==== TEXT EXCERPT

Business and Financial Law

How to File ITR-1 Sahaj: Eligibility and Deadlines

Find out if you're eligible to file ITR-1 Sahaj, which tax regime suits you, and what deadlines and documents to keep in mind for AY 2026-27.

ITR 1 (Sahaj) is the simplified income tax return form for resident individuals in India whose total income does not exceed Rs. 50 lakh during a financial year. For Assessment Year 2026-27, this form covers earnings from salary or pension, up to two house properties, and a handful of other straightforward income types. Most salaried employees and pensioners with uncomplicated finances will file this form, and understanding the eligibility rules, required documents, and deadlines prevents costly mistakes or the wrong form choice.

Who Can File ITR 1

You qualify for ITR 1 if you meet every one of these conditions for the relevant financial year:

  • Residency: You are a resident and ordinarily resident of India. Non-residents and residents who are not ordinarily resident must use a different form.
  • Total income: Your combined income from all sources does not exceed Rs. 50 lakh.
  • Salary or pension: Your primary income comes from salary, wages, or a pension (including family pension).
  • House property: You earn rental or notional income from no more than two house properties. This is a change from earlier years, when ITR 1 was restricted to a single property.
  • Other sources: You have income from interest on savings accounts, fixed deposits, post office deposits, income tax refund interest, dividends, or family pension.
  • Long-term capital gains under Section 112A: You earned up to Rs. 1.25 lakh in long-term capital gains from listed equity shares or equity-oriented mutual funds. This is a new addition for AY 2026-27.
  • Agricultural income: Any farm income you earned does not exceed Rs. 5,000 for the year.

The expanded scope for AY 2026-27, allowing two house properties and limited capital gains, means many taxpayers who previously needed ITR 2 can now use this simpler form.1Income Tax Department. ITR-1 Sahaj – Indian Income Tax Return Family pension falls under “income from other sources” on the form, and a separate deduction line under Section 57(iia) lets you claim the standard family pension deduction directly within ITR 1.2Income Tax Department. File ITR-1 (Sahaj) Online User Manual – Section: 3.2 Who Can Use It?

Who Cannot File ITR 1

Certain financial situations push you out of ITR 1 regardless of how much you earned. If any of the following apply, you need ITR 2, ITR 3, or another form:

  • Business or professional income: Any earnings from a business, freelancing, or professional practice require forms with profit-and-loss schedules.
  • Capital gains beyond the limit: If your long-term capital gains under Section 112A exceed Rs. 1.25 lakh, or you have any short-term capital gains or gains from assets other than listed equity and equity mutual funds (such as selling property, gold, or unlisted shares), you cannot use ITR 1.
  • More than two house properties: Owning or earning income from three or more properties disqualifies you.
  • Director in a company: Serving as a director of any company, even if unpaid, requires a more detailed form.

========
==== DATASET EXCERPT

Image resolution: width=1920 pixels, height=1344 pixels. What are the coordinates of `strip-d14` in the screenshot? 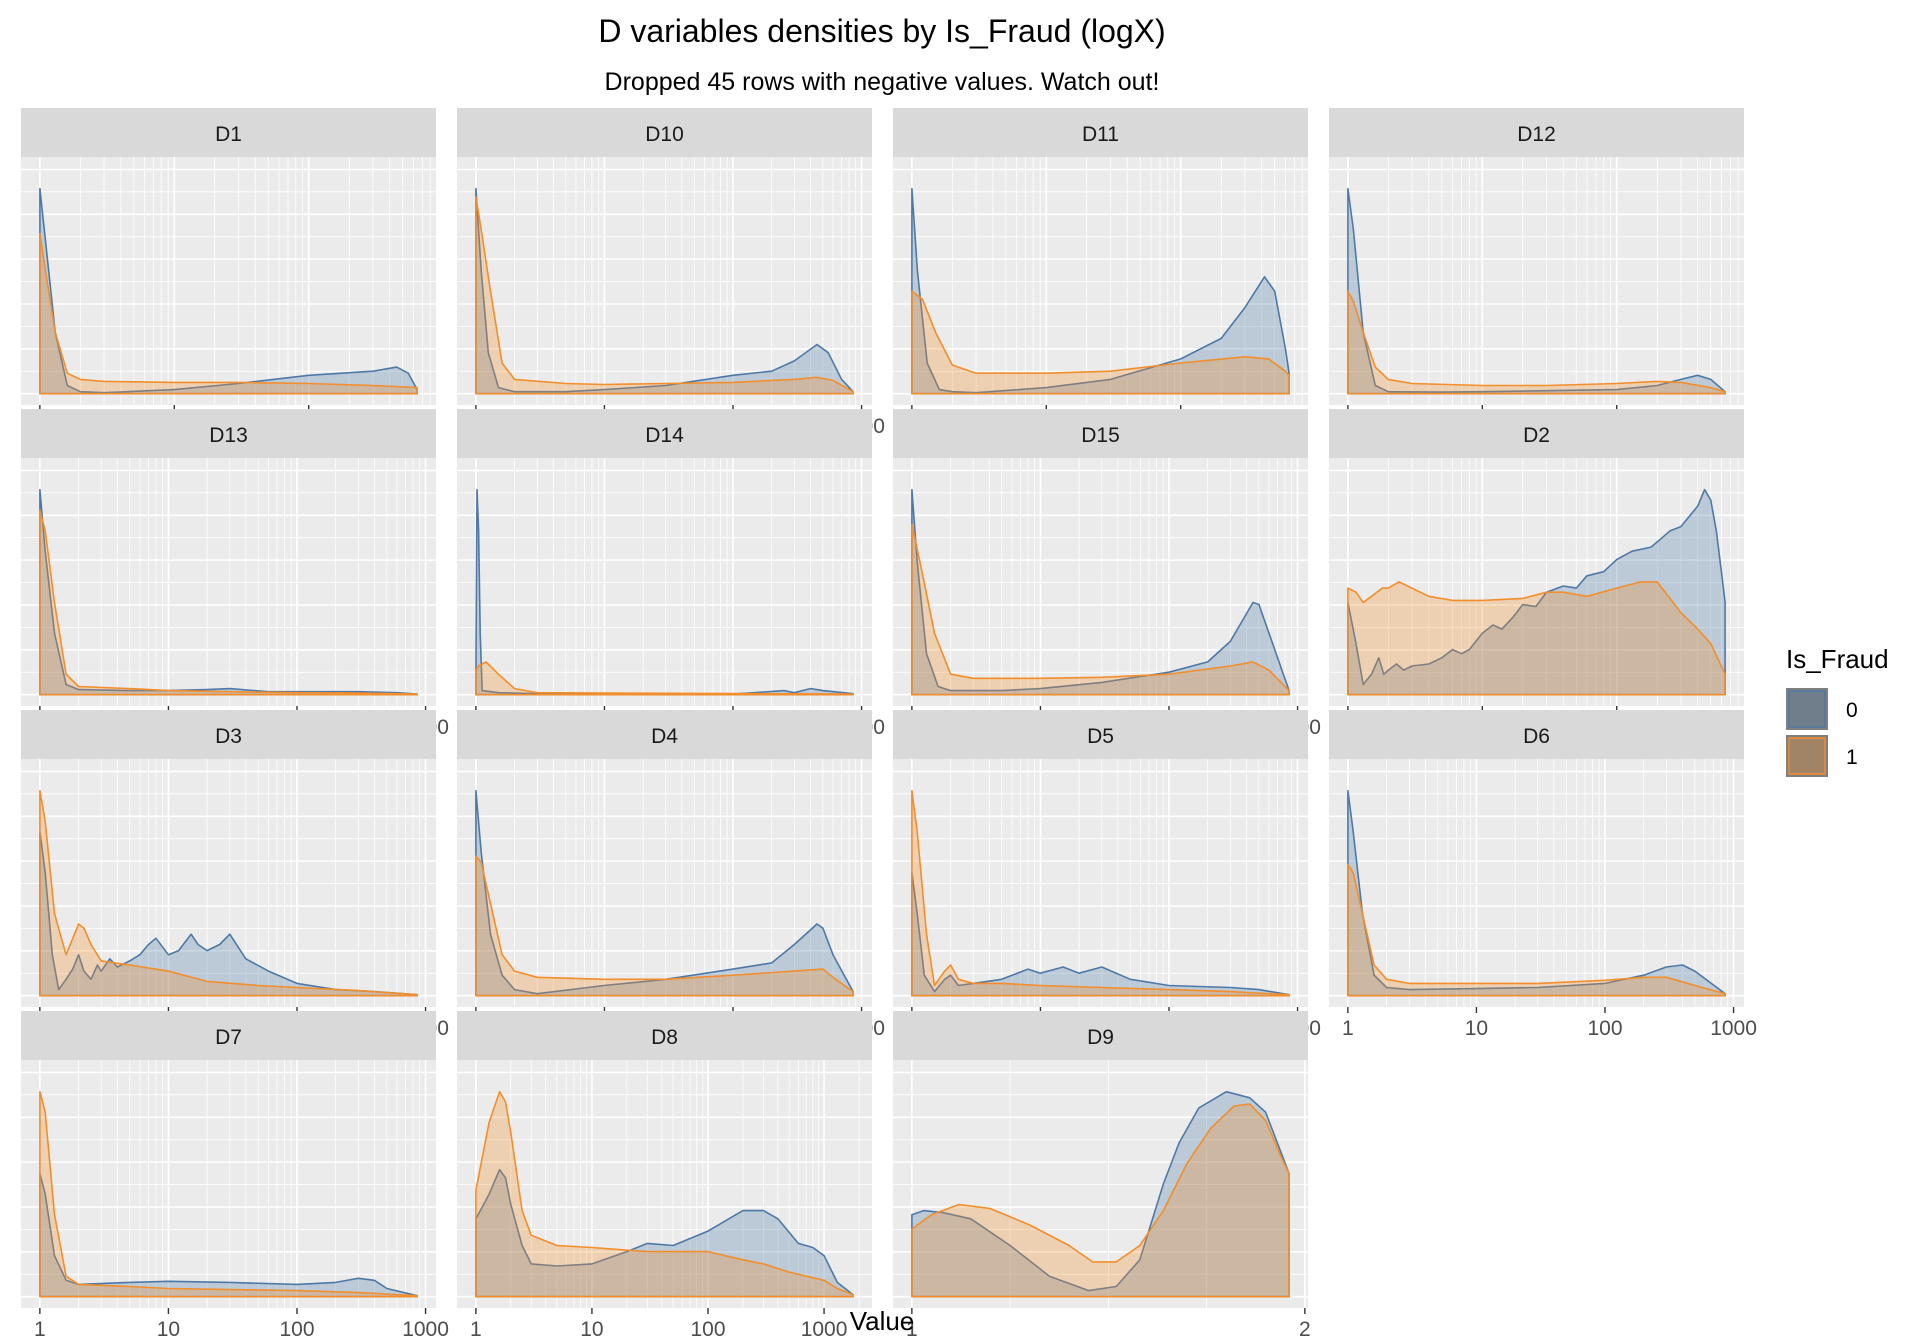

========

*TASK DIRECTIONS:*
Condense the paragraph of the ITR-1 article beginning "ITR 1 (Sahaj) is the simplified" into a short bulleted list that keeps its main facts. Answer from the ITR-1 article alone, without drawing on the material.

*ANSWER FOR THE TASK:*
- ITR 1 (Sahaj) is a simplified income tax return form for resident individuals in India whose total income in a financial year is no more than Rs. 50 lakh.
- For AY 2026-27, it covers salary or pension, up to two house properties, and a few other straightforward income types.
- Most salaried employees and pensioners with uncomplicated finances will file it.
- Knowing the eligibility rules, required documents, and deadlines prevents costly mistakes or choosing the wrong form.